This code uses a Monte Carlo Tree Search algorithm to find the best next token in a sequence. For each token it generates few rollouts and computes the reward and the token with the highest reward is chosen.
As a baseline a beam search code with typical sampling is also provided.
To run the code with a typical beam search run:
python3 main.py
To run the code with a look ahead beam search run, with no toxicity reward function:
python main.py --num-generations 5 --generator mcts --reward_function no-toxicity
To run the code with a look ahead beam search run, with toxicity reward function:
python main.py --num-generations 5 --generator mcts --reward_function toxicity
Critical tokens matter paper explores how individual tokens within an LLM's reasoning process can significantly impact the accuracy of its final output.

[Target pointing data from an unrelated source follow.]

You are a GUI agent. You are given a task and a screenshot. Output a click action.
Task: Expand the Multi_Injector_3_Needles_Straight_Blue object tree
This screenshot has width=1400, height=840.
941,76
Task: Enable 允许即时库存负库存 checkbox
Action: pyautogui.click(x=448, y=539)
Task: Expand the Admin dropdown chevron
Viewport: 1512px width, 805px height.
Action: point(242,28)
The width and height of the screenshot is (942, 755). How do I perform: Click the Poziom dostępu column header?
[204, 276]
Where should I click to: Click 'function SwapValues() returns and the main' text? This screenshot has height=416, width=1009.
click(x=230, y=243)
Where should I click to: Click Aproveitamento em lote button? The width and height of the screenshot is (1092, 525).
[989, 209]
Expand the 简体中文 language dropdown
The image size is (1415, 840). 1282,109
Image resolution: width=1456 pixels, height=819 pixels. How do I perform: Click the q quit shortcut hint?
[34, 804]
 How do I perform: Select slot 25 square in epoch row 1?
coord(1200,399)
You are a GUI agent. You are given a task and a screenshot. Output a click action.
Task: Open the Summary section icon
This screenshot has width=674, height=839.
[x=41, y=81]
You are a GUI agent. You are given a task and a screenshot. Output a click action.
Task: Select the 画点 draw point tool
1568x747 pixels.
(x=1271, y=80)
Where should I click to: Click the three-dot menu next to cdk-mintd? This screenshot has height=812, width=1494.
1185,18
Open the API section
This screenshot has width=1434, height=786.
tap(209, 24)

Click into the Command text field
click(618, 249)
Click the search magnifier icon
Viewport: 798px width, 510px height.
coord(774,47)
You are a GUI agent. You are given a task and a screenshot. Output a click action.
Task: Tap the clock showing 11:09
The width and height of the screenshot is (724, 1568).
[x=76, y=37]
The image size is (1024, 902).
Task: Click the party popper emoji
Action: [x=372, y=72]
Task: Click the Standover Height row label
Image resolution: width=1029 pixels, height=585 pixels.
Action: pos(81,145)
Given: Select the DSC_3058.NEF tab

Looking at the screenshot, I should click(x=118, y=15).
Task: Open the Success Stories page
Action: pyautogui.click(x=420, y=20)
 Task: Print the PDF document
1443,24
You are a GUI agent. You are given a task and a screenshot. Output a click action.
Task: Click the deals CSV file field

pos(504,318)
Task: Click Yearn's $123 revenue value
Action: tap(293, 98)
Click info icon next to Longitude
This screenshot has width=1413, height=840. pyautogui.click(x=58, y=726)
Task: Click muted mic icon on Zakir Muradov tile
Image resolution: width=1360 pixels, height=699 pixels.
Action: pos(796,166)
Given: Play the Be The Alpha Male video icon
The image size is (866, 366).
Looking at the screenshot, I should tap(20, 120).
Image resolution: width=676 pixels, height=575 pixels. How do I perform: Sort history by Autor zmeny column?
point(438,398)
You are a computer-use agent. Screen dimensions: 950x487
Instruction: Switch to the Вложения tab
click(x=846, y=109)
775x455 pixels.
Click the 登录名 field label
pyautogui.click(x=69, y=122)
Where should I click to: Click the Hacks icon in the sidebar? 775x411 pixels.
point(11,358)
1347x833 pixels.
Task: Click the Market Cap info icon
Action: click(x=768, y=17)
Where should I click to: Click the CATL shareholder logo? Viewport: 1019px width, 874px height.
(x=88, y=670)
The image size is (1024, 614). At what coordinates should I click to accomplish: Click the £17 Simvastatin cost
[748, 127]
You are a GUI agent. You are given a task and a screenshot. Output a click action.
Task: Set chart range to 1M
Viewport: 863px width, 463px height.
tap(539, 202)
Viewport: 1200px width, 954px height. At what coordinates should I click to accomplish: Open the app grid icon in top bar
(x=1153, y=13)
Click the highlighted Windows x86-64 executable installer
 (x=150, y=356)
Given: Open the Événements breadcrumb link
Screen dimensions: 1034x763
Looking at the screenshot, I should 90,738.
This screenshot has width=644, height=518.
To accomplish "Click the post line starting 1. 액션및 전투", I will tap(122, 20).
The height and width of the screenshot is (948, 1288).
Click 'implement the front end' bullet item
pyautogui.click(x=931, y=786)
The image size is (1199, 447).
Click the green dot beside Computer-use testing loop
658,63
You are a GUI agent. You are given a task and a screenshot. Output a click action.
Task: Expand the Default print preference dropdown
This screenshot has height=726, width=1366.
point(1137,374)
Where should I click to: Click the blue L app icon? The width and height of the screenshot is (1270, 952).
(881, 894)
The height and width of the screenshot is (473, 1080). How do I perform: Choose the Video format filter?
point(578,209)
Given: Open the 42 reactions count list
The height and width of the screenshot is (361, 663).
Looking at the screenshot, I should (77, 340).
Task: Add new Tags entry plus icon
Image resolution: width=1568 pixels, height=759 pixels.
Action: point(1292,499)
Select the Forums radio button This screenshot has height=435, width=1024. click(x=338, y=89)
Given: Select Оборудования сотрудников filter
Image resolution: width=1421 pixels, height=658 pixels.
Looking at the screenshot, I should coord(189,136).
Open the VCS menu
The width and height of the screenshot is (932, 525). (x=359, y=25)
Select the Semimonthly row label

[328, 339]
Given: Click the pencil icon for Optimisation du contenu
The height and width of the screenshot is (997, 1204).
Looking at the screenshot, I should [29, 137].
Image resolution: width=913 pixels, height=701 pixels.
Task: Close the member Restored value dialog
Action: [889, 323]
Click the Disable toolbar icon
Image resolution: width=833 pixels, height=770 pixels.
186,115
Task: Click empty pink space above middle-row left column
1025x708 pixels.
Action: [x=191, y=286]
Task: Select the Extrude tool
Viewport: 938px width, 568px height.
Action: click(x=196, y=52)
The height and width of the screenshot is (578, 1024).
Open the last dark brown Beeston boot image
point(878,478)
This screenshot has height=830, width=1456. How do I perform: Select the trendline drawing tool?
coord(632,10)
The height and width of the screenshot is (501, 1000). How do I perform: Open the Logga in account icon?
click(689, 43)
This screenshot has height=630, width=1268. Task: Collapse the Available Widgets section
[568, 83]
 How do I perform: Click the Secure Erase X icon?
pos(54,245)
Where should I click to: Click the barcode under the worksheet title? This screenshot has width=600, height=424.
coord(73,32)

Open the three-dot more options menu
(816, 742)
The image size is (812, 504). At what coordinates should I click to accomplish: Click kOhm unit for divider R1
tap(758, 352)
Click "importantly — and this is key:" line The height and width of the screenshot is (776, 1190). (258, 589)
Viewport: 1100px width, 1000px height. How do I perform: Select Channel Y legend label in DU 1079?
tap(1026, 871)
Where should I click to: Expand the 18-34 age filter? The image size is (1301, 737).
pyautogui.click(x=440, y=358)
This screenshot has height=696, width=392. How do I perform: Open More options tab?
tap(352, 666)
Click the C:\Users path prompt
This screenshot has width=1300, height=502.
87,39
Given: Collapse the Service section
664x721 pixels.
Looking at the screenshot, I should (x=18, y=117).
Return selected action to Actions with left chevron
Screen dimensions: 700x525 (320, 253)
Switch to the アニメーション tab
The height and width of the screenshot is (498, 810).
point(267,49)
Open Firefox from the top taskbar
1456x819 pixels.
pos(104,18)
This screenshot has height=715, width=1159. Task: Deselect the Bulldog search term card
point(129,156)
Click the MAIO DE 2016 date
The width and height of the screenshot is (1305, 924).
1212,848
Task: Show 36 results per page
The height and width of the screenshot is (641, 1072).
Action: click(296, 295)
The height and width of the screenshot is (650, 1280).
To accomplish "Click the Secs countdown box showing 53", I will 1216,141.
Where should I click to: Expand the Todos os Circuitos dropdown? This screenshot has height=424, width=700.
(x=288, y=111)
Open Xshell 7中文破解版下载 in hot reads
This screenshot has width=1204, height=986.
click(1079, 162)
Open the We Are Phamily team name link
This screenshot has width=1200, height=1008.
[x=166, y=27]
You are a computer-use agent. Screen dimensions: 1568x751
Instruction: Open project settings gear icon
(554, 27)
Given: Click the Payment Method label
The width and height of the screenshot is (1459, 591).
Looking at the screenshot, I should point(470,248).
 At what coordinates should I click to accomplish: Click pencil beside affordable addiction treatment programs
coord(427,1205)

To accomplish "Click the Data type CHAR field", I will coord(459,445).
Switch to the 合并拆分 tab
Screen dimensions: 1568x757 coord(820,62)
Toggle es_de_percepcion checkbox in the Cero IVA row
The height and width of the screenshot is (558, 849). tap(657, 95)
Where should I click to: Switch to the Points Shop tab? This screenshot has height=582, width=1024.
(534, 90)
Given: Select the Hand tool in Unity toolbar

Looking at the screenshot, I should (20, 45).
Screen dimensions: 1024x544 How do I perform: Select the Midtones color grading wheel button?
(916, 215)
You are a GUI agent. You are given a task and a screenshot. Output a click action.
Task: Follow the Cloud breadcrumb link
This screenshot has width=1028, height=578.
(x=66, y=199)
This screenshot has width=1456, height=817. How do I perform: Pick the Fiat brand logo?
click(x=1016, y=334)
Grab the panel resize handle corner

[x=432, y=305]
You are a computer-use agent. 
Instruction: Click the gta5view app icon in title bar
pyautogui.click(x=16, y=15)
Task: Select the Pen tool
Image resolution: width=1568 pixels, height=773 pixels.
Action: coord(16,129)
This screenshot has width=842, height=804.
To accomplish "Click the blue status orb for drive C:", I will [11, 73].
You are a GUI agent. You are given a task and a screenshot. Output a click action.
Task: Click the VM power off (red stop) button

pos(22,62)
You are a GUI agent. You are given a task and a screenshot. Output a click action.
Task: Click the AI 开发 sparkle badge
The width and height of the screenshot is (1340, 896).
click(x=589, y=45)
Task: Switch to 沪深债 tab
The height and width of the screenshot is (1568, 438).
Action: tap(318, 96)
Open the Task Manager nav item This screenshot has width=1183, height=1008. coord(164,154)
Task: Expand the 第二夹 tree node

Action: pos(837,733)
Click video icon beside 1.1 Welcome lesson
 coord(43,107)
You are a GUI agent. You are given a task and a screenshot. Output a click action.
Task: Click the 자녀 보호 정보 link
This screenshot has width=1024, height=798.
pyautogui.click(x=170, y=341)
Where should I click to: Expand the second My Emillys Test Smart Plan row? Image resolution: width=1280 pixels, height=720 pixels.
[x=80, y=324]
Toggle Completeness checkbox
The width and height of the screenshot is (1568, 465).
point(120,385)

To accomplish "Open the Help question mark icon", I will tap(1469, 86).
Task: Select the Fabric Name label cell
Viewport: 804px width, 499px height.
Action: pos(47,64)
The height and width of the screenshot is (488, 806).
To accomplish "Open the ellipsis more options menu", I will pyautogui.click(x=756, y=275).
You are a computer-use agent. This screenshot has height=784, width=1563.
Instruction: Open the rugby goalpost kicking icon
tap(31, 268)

The authors identify "critical tokens" that, when generated, often lead to incorrect reasoning trajectories. To address this, they propose a new method called cDPO that automatically identifies these critical tokens by comparing the generation likelihoods of models fine-tuned on positive and negative reasoning examples. By using this contrastive estimation approach, cDPO provides token-level rewards during the learning process, effectively guiding the LLM towards more accurate reasoning paths. Experiments on benchmark datasets show that cDPO improves the reasoning capabilities of various LLMs, including Llama-3 and deepseek-math.
We can use the MCTS code in this repo to generate outputs with a high reward and for each token a value is assigned. The new update color codes the tokens based on their value.